As part of the Site Reliability Engineering (SRE) team, you’ll contribute to designing, automating, and evolving mission-critical systems. You'll combine deep systems expertise with modern software engineering practices to reduce operational toil and build resilient, self-healing services.
This is a high-impact role where your work directly affects the reliability of cloud services used by thousands of customers around the world.
Qualifications
Career Level - IC4
Responsibilities
What You’ll Do:
- Collaborate with SRE and development teams to ensure end-to-end reliability across a wide range of services and technology stacks.
- Design, write, and deploy software and automation tools that enhance availability, observability, and scalability.
- Own and evolve metrics, SLOs, SLAs, KPIs, and dashboards that track system health and customer experience.
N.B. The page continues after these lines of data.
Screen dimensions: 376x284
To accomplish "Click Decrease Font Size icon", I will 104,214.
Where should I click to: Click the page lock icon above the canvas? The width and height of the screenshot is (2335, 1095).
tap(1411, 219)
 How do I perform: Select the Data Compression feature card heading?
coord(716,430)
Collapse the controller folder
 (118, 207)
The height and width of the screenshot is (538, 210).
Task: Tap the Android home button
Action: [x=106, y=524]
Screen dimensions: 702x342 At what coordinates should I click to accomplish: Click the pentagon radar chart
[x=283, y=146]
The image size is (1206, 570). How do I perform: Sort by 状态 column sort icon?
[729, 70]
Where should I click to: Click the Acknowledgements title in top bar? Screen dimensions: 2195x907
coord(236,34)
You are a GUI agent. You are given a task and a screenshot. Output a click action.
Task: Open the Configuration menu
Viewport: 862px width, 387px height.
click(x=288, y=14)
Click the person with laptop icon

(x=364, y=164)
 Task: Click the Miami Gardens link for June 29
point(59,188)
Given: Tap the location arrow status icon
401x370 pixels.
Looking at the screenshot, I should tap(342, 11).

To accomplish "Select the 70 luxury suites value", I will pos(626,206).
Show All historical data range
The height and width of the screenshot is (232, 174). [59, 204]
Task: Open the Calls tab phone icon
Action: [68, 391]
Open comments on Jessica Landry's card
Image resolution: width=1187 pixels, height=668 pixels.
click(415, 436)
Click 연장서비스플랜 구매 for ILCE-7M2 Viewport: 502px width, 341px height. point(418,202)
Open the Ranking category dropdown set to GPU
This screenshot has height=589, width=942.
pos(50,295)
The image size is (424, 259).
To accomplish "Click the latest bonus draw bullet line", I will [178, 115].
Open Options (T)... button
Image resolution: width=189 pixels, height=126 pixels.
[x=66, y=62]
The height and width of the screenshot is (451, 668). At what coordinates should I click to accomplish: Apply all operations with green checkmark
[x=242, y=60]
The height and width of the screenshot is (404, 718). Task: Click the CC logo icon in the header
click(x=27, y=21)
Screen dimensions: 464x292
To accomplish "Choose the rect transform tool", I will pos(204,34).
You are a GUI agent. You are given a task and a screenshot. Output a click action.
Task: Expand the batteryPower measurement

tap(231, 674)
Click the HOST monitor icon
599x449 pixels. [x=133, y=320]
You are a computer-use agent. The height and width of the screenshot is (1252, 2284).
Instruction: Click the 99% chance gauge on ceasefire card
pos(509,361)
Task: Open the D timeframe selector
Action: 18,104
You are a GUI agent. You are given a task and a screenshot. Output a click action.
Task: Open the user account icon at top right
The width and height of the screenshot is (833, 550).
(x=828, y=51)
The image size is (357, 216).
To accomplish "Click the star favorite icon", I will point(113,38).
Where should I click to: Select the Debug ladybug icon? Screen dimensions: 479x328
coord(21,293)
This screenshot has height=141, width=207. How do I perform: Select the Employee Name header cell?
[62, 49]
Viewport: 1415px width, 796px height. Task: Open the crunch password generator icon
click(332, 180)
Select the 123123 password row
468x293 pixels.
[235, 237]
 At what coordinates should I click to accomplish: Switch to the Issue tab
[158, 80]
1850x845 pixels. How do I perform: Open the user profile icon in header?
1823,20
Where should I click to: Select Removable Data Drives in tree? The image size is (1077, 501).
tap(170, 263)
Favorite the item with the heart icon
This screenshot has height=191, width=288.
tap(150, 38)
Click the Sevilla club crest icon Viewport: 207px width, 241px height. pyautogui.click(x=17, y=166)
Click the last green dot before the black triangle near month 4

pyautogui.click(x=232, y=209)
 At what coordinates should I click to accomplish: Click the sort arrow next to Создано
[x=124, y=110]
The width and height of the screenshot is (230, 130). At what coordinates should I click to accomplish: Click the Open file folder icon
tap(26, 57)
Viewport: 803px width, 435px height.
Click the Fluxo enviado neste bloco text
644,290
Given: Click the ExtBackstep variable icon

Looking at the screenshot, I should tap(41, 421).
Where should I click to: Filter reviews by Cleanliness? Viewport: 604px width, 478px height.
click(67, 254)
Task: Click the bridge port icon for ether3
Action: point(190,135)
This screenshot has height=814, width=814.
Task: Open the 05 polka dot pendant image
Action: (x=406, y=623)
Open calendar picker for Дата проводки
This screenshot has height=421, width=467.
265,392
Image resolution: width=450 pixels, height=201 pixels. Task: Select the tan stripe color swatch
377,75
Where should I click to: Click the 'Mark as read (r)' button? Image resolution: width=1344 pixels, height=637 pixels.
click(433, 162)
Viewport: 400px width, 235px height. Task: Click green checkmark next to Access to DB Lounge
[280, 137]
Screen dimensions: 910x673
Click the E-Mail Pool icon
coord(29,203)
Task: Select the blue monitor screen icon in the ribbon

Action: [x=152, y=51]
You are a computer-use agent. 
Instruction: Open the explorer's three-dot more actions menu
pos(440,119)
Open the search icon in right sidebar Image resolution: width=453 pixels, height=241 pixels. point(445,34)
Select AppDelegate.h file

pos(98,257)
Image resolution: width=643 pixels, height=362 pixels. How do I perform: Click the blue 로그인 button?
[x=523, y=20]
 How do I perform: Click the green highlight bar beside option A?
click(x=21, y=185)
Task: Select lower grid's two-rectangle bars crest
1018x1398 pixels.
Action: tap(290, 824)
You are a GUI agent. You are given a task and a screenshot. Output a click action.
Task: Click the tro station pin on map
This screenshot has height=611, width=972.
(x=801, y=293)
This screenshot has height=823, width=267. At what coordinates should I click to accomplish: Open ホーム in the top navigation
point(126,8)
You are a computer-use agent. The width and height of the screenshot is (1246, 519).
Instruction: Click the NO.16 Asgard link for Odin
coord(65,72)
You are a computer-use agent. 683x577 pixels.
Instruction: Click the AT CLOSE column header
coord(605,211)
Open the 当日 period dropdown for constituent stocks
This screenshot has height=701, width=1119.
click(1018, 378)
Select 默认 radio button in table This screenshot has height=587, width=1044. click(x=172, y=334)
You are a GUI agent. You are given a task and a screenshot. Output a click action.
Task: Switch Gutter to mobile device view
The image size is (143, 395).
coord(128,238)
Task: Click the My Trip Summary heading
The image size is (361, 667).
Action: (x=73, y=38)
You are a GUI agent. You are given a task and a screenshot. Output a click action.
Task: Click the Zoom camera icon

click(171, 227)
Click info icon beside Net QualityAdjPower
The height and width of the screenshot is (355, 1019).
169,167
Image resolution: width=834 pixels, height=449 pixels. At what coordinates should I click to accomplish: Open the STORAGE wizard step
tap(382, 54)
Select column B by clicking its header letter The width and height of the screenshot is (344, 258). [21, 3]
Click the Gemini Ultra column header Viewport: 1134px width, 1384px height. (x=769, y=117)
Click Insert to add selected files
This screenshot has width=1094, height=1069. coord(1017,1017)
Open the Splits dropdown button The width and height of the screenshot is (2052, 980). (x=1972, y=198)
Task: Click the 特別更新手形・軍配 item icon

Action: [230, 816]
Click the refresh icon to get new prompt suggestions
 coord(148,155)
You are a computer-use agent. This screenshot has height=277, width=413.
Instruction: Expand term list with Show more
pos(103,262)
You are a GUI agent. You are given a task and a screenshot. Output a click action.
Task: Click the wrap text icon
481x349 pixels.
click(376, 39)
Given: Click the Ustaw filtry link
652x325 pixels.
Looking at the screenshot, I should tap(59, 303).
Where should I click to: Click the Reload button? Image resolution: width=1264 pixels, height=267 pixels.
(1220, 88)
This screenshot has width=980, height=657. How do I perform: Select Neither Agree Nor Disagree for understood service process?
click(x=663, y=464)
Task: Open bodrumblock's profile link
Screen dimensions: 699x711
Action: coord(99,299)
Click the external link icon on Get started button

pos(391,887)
- Build tooling to reduce manual operations and eliminate sources of toil.
- Improve CI/CD pipelines, deployment processes, and validation frameworks for reliability and efficiency.
- Review and influence architectural designs for distributed systems with a focus on resilience, performance, and fault tolerance.
- Lead and participate in post-incident reviews, capacity planning, and production-readiness assessments.
- Provide on-call support on a rotational basis (12-hour shifts, 7-day coverage).
What We’re Looking For:
- Advanced Linux systems administration
- Strong coding skills in Python (automation-focused)
- Intermediate experience with Bash/Shell scripting
- Familiarity with networking principles and distributed systems behavior
- Basic to intermediate knowledge of databases (e.g., SQL, NoSQL)
- Understanding of unit testing and modern software engineering practices
- Experience with CI/CD pipelines and deployment automation
- Comfortable working in Agile development environments
Nice to Have:
- Exposure to monitoring/observability tools (e.g., Prometheus, Grafana, New Relic)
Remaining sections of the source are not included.